By December 2025, the board voted to rename the institution “The Donald J. Trump and The John F. Kennedy Memorial Center for the Performing Arts.” Workers added Trump’s name to the building’s facade the following day. The board simultaneously announced plans to close the facility for two years of renovations.

A federal judge later ruled that the board had “overstepped its statutory bounds” by unilaterally adding Trump’s name to the center. The judge also found that the board’s vote to close the facility was “ill-informed and seemingly preordained” with no regard for its legal obligations, and ordered Trump’s name removed from the building. The legal battle over the renaming and closure remained ongoing heading into 2026.

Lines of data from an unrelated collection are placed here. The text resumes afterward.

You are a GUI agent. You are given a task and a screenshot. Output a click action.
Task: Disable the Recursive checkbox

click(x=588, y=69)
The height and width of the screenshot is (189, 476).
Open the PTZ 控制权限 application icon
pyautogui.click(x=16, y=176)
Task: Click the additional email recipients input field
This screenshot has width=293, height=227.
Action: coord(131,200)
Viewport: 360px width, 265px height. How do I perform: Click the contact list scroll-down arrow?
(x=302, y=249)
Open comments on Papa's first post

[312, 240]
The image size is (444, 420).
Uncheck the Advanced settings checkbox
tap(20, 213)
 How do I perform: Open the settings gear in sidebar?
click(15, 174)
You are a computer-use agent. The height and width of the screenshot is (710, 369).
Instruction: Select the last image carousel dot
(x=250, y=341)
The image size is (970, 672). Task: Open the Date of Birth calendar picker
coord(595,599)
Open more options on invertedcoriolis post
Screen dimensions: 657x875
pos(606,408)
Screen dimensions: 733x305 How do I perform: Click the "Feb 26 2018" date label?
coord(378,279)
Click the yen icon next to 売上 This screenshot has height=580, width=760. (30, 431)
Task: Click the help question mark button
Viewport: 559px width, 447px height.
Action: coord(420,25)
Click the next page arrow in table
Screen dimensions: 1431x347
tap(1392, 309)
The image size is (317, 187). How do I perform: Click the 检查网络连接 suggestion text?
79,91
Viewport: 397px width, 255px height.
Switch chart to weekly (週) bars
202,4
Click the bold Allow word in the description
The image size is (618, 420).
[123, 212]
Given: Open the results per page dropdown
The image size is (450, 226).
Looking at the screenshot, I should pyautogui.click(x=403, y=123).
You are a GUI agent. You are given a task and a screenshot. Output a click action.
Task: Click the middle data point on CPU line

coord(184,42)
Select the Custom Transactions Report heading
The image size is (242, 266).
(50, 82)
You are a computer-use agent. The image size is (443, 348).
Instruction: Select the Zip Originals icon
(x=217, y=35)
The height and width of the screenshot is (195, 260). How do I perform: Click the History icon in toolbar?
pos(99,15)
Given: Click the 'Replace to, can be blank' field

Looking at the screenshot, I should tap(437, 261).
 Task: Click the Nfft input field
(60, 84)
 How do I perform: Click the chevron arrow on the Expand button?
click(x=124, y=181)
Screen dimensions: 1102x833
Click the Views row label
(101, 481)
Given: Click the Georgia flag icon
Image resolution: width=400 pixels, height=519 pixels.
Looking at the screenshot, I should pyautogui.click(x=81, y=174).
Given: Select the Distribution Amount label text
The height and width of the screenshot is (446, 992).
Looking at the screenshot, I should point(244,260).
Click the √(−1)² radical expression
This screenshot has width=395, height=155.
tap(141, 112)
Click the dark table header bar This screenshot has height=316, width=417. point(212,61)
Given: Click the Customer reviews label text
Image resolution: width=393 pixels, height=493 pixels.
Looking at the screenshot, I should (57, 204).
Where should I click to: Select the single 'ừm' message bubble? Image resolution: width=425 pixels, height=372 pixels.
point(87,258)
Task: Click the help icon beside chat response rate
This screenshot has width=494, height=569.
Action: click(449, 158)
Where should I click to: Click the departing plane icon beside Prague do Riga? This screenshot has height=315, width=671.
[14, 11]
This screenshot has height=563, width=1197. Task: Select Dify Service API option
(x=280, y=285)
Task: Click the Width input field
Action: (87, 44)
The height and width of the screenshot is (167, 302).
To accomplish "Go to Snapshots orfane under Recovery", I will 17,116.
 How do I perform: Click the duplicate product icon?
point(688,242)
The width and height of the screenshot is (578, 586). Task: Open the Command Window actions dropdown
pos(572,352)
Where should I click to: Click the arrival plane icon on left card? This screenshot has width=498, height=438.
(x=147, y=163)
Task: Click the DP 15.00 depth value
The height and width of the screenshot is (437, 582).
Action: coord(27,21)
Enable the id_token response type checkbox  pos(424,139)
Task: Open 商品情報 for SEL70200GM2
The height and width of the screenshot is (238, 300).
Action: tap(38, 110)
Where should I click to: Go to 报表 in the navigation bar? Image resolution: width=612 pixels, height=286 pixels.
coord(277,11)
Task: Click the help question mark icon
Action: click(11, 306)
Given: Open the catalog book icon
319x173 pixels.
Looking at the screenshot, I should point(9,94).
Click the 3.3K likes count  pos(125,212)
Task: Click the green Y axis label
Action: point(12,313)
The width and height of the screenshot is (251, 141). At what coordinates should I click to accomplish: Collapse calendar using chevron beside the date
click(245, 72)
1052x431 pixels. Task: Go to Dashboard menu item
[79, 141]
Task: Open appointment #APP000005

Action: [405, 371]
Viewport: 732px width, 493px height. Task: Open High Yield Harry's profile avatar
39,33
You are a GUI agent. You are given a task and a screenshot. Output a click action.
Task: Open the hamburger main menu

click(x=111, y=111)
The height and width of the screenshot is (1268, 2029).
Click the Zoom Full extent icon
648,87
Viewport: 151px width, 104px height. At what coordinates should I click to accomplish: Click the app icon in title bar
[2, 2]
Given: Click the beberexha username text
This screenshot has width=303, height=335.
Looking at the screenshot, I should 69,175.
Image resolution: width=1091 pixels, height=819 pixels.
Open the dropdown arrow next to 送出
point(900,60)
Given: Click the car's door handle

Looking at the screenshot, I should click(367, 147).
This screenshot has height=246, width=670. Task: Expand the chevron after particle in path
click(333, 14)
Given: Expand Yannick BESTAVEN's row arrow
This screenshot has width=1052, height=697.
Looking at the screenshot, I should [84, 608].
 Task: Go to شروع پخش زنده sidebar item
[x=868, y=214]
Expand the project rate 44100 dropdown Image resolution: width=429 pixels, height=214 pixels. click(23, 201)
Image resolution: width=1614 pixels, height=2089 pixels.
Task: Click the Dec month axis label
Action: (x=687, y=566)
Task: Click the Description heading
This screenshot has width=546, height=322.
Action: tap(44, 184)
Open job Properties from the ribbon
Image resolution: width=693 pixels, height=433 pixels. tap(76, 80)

Legal Protections for Parody Domain Names

Morton’s parody site raises an obvious question: can the government or the Kennedy Center simply take the domains away from him? The short answer is that parody sites enjoy significant legal protection, though no protection is absolute.

The Anticybersquatting Consumer Protection Act

Federal law prohibits registering domain names that are identical or confusingly similar to someone else’s trademark with a “bad faith intent to profit.” But the statute specifically lists factors courts must weigh before finding bad faith, and one of them is whether the person is making “bona fide noncommercial or fair use of the mark in a site accessible under the domain name.”3Office of the Law Revision Counsel. United States Code Title 15 Section 1125 A satirical site that isn’t selling products and isn’t trying to trick visitors into thinking it’s the real thing fits comfortably within that factor.

The legislative history of the statute reinforces this point. The Senate committee report noted that “noncommercial uses of a mark, such as for comment, criticism, parody, news reporting” are “beyond the scope of the bill’s prohibitions.”4GovInfo. Anticybersquatting Consumer Protection Act However, the same report cautioned that operating a criticism site doesn’t automatically immunize someone who registered the domain in bad faith — courts look at the full picture, including whether the registrant tried to sell the domain for profit or registered a pattern of similar names targeting different trademark holders.

UDRP Disputes and First Amendment Concerns

Domain name disputes can also be filed through the Uniform Domain-Name Dispute-Resolution Policy, an international arbitration process. UDRP panels have repeatedly recognized that parody and criticism sites can represent legitimate noncommercial use of a domain. One influential WIPO panel decision stated bluntly that the dispute resolution process “should not be used to shut down robust debate and criticism” and that “allowing trademark owners to shut down sites that obviously are aimed at criticism of the trademark holder” would undermine free expression.5WIPO. WIPO Domain Name Decision D2000-1104

The key legal distinction is whether the domain name itself signals parody versus imitation. A parody “depends on a lack of confusion to make its point” — it needs visitors to understand they’re looking at something that is not the original. Morton’s site, with its over-the-top satirical language and Epstein references, makes that distinction pretty clear. A site designed to genuinely deceive visitors into thinking they’d reached the real Kennedy Center would face much steeper legal challenges.

How to Look Up Domain Ownership Yourself

If you want to check who owns any website, ICANN (the organization that oversees the domain name system) provides a free lookup tool at lookup.icann.org. Enter any domain name and the tool returns registration details including the registrar, registration date, and sometimes the registrant’s name and contact information.

In practice, most domain owners use privacy services that replace their personal details with a proxy company’s information. This is standard and legal — it doesn’t indicate anything suspicious. Political campaigns, satirists, businesses, and ordinary individuals all use these services routinely. When privacy protection is active, the WHOIS record will show a company name like “Domains By Proxy” or a similar service rather than the actual owner’s name. The registration and expiration dates remain visible regardless of privacy settings, which can still reveal useful timing information about when someone secured a domain.